Lam attracts audiences with the imitations of popular stars and TV shows. The parodies are hilarious. For example, female stars like Chiling Lam, Jolin Tsai, Faye Wong, and popular TV shows like "Kangxi has come" and "Everybody Speaks Nonsense" are represented in this drama. Lam uses well-known figures and stories to represent the possible styles of a modern Madame Bovary.

Lam insists that modern media have a great influence on women. TV programs focus on female audiences. They cover everything women are concerned with, such as hairdressing, cuisine, housework, and stories about stars. Women have gradually relied more and more on the media. And the media, hand in hand with advertising, erode women’s values by creating a beautiful dream. In contrast, Lam has created absurd scenarios, where stars have common people's desire, weaknesses and sorrows. It serves as a mirror, from which women can recognize their common dilemmas beneath the shining surface produced by the media.

To some extent, dilemmas shown in "Madame Bovary is Me" are not just for women. Several female characters are acted by men.. It may hint that men and women are facing similar puzzles. Since all of us are living in a society full of temptation, the question "Am I lost in desire?" is not just for women.


Below is part of a critique of a film titled "The Equation of Love and Death":

"We are not attractive and no one cares about us,", said Lee Mi at the end of the film. Both Fang Wen and she are abandoned by the mainstream of the society, and their love is suspended under great pressure from their parents. Actually, the narrative perspective of the characters in the film demonstrates the fate of the poor and underprivileged in this changing society. Their anxiety about their status, their dreams and struggle to win social recognition and their pursuit of true love are all discouraged by cruel reality. In short, they can not control themselves and nobody cares about them, so they can only care about themselves, rescue themselves, or even exile themselves.
I think Lee Mi and Fang Wen’s story is a tragedy. On the one hand, the tragedy reflects the suffering of disillusioned people; on the other hand, the tragedy makes us respect their hopes. This movie warns us that there are some marginal groups whose upper mobility is cut off in our society.

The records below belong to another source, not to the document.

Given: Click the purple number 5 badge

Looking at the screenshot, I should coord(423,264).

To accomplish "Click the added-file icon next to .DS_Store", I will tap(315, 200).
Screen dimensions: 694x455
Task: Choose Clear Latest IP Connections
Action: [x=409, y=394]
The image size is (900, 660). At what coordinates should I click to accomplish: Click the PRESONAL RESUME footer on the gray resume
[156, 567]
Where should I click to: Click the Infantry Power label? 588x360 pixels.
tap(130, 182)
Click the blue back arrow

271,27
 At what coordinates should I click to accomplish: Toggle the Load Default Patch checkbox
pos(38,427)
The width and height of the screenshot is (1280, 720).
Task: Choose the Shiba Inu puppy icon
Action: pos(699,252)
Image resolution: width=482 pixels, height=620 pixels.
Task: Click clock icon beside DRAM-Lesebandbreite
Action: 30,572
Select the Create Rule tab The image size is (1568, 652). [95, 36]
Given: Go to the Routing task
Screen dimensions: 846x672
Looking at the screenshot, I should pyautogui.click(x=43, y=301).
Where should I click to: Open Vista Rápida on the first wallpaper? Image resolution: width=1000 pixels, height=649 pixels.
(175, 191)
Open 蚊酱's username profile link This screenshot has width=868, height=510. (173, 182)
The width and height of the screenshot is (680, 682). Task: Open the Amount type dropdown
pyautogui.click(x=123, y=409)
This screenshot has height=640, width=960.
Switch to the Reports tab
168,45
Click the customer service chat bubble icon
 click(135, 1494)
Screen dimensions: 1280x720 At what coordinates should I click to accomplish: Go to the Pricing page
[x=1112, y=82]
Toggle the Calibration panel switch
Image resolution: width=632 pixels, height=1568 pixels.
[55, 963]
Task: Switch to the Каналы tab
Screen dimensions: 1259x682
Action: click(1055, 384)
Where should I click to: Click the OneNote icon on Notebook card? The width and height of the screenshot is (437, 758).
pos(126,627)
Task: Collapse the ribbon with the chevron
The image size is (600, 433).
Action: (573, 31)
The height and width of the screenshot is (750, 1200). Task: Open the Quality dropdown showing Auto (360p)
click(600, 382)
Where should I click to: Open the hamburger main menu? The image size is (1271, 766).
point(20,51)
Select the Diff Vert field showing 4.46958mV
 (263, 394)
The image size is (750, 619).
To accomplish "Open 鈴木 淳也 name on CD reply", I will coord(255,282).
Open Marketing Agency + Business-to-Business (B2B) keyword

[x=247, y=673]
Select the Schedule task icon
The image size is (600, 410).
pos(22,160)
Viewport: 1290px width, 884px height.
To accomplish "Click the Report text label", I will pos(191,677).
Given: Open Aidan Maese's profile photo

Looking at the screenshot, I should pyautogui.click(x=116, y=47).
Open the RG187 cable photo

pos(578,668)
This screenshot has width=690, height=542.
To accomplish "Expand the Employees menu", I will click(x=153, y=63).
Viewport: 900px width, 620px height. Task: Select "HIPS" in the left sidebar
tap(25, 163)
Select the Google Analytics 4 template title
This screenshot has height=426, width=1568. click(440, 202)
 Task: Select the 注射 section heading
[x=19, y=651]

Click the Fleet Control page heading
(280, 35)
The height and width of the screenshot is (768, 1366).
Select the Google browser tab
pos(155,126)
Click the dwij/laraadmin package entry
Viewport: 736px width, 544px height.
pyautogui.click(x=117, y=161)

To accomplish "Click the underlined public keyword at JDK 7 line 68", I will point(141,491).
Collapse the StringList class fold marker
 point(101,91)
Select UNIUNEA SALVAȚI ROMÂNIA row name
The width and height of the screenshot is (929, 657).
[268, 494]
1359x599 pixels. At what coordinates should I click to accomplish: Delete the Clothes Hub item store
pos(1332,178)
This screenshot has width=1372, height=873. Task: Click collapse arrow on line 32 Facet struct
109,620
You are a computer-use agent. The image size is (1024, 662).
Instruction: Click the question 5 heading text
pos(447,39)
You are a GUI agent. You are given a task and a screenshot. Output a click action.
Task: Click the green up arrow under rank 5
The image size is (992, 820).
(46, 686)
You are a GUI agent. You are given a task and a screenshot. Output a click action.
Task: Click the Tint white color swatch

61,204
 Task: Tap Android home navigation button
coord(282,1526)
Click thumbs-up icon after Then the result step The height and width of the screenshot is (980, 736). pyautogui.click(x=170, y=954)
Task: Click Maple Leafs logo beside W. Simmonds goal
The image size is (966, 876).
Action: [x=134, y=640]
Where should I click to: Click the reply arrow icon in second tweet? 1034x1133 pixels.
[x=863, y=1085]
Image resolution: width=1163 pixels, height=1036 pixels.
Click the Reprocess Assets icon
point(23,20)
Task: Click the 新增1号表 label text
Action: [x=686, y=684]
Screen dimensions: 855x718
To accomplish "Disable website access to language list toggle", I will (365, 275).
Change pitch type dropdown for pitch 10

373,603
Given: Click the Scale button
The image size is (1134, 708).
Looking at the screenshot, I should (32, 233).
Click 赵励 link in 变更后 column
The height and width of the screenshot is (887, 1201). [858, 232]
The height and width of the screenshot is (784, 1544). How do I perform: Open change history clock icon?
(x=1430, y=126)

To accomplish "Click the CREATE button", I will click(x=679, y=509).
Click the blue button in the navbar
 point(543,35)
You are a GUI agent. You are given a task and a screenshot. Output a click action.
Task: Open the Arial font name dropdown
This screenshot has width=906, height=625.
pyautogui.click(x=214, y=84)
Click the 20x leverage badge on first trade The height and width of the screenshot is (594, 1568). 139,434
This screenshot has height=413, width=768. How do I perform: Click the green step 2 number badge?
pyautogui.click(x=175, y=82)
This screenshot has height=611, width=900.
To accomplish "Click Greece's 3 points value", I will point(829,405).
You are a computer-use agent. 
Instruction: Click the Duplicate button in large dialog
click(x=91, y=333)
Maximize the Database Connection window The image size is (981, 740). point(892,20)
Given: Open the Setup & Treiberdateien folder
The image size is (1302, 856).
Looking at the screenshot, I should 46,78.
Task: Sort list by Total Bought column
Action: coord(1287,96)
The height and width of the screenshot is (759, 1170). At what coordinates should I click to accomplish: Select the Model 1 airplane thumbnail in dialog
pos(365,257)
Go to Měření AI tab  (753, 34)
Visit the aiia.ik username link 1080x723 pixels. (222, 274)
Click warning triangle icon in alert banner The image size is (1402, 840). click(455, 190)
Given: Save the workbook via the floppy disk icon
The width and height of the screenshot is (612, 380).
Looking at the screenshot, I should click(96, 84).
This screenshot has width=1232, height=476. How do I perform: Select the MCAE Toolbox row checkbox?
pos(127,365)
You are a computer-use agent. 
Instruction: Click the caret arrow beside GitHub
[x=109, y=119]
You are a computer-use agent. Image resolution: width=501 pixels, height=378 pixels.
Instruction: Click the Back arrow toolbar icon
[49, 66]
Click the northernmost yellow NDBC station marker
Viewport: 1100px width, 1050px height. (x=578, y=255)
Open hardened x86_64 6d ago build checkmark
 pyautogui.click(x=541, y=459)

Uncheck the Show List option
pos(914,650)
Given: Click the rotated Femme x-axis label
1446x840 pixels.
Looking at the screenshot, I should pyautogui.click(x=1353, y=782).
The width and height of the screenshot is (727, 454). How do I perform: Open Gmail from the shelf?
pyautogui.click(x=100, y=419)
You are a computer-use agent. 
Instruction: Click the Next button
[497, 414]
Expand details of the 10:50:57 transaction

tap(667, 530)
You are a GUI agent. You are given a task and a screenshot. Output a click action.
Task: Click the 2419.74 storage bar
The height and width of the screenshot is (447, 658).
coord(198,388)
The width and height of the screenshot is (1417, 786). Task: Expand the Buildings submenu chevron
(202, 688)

And here's an excerpt from a critique of "XIAOWU":

Finally, it is the real relationship between people displayed through XiaoWu in the Fenyang town that shocked us most.
The silence and embarrassment when XiaoWu gave the gift to Xiaoyong, the secret war between XiaoWu and HuMeiMei on the street, his father’s request for XiaoWu to donate five thousand yuan to finance the marriage of the second brother, and the home warmth between senior police and XiaoWu. These never appeared in other Chinese films, but they are so real and met with what we see in real life. They always occur in many corners of society, and they are deep- rooted in social life, rooted in our social ways and habits. Once they were put on screen, we got unprecedented shock and experience.
Now, people are accustomed to classify JiaZhangke as one of the sixth generation directors born in the 90s such as ZhangXiaoshuai andJiangWen. Their style is different from the fifth generation, such as ZhangYimou and ChenKaige. The fifth generation directors put the ethnic customs and the imagery of ancient China into the international film word, with a nation-state knot(???).
The Sixth-generation directors follow traditional realism, but make a new interpretation of realism at the same time: they demonstrate the political enthusiasm in the producing; they pay attention to the theme of urban young people's political beliefs, ideals and the suspicion of so-called ultimate concern, the dissatisfaction and confusion in the future; the leading actors of films are often marginal in our lives.
The new generation directors describe young people’s lives with distinct personal insight and experience. They choose the flowing live tide(??) to reflect the main situation of the society, and strong youth soliloquy and personal tensile force(???) can be seen in the film.
XIAOWU is Jia’s classical work. It is full of reminiscence. It tells the story about common people’s lives and their emotion. It appropriately illuminates the style of the new generation in their early days.. So XIAOWU is the magnum opus of the sixth generation’s works.